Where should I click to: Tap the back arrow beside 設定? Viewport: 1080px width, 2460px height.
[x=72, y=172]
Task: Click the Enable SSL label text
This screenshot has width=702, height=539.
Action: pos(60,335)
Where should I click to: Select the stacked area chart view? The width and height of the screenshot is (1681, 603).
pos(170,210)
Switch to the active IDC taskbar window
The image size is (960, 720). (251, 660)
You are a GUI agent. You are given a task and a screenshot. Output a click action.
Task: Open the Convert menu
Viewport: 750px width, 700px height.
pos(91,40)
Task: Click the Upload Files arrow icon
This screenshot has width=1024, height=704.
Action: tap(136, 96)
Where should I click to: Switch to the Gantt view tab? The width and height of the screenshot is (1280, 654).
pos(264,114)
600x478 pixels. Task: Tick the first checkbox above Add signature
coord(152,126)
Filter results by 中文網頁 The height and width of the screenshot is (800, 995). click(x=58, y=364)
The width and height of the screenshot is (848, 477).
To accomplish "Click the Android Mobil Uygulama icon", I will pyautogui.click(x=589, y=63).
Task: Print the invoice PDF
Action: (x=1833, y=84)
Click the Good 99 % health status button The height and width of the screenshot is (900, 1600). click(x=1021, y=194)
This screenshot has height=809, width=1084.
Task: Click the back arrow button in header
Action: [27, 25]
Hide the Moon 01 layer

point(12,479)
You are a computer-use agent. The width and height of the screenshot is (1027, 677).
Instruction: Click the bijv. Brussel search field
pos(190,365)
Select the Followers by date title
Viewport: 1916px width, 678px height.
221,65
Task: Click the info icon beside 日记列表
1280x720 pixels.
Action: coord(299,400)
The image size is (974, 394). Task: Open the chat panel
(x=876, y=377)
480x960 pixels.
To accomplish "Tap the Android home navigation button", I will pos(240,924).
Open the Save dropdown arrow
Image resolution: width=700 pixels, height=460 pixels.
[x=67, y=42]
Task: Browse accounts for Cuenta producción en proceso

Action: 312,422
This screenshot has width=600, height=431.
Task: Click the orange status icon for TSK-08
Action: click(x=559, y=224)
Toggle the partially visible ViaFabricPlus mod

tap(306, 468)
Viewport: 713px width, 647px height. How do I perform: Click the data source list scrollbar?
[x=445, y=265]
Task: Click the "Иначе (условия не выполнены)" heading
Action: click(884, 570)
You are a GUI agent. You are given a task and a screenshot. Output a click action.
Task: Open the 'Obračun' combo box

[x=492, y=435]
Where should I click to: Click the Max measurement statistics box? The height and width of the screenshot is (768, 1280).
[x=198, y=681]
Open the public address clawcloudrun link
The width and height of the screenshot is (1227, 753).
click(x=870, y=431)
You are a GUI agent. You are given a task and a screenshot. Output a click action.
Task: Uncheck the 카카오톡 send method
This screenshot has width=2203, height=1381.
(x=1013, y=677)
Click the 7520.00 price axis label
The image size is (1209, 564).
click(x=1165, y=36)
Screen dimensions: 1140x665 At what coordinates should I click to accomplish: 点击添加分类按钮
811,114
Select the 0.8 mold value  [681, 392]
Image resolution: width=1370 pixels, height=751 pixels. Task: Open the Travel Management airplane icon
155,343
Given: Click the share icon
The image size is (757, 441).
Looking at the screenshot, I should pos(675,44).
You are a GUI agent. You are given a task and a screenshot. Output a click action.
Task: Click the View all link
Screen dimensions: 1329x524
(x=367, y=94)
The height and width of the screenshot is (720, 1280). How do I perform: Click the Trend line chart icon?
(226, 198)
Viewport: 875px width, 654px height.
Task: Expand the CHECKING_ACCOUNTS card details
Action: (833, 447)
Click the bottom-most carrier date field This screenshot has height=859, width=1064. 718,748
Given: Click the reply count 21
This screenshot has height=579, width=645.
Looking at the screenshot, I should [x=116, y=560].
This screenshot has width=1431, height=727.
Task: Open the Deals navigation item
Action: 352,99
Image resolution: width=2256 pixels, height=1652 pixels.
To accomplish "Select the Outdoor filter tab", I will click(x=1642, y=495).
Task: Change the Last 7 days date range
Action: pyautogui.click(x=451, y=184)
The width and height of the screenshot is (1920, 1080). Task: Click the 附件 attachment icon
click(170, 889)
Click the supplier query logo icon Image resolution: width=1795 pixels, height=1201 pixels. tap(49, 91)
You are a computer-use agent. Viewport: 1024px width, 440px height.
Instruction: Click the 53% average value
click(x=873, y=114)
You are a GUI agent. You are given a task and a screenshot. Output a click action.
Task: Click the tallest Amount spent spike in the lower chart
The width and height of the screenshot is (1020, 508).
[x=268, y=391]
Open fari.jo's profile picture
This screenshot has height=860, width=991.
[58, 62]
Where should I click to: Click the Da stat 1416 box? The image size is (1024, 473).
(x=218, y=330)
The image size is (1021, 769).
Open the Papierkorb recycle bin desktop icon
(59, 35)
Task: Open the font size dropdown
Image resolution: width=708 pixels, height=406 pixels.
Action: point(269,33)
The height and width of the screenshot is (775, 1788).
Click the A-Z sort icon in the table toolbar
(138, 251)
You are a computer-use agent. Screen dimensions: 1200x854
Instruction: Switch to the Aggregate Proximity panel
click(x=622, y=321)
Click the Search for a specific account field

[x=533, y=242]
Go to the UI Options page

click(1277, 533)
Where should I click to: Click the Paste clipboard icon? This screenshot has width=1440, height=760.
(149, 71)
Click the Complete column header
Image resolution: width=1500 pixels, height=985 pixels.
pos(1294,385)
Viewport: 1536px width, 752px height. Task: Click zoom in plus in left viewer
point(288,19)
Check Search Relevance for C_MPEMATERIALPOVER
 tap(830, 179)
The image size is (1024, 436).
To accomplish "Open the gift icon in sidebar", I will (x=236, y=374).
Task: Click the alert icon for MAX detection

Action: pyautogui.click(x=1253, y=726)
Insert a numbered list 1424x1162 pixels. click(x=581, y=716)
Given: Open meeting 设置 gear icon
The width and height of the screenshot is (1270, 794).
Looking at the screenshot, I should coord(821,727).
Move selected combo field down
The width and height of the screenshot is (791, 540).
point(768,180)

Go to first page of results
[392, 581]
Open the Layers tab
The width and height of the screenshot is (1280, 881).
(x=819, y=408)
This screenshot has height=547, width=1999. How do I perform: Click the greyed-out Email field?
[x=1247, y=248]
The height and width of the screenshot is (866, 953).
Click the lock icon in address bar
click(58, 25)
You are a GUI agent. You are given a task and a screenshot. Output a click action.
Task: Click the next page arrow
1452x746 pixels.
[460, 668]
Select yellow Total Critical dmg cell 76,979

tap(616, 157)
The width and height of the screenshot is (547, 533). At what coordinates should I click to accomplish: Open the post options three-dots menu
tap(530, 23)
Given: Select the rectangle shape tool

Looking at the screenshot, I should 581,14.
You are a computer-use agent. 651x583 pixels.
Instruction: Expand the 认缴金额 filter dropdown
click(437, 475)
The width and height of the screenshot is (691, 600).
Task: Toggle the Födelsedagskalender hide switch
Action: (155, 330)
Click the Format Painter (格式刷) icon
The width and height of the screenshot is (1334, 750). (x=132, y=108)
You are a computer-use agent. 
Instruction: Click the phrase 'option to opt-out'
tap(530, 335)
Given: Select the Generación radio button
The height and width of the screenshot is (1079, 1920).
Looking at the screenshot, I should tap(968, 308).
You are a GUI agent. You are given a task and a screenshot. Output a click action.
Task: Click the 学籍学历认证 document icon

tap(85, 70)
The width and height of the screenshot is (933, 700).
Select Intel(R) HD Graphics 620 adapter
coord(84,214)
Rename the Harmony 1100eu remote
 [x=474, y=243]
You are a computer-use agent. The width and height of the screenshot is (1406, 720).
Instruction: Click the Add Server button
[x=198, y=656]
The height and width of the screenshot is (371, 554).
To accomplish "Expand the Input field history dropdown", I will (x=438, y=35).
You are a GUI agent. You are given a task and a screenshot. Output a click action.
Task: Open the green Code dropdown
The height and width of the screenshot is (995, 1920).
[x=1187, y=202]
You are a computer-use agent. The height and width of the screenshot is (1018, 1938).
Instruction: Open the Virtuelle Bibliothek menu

++++++++++++++++++++

Problem —
In the listing above, find the line with "Task: Open the Convert menu" and the line with "The width and height of the screenshot is (848, 477)."; output exactly those lines and all lines between them.

Output for this task —
Task: Open the Convert menu
Viewport: 750px width, 700px height.
pos(91,40)
Task: Click the Upload Files arrow icon
This screenshot has width=1024, height=704.
Action: tap(136, 96)
Where should I click to: Switch to the Gantt view tab? The width and height of the screenshot is (1280, 654).
pos(264,114)
600x478 pixels. Task: Tick the first checkbox above Add signature
coord(152,126)
Filter results by 中文網頁 The height and width of the screenshot is (800, 995). click(x=58, y=364)
The width and height of the screenshot is (848, 477).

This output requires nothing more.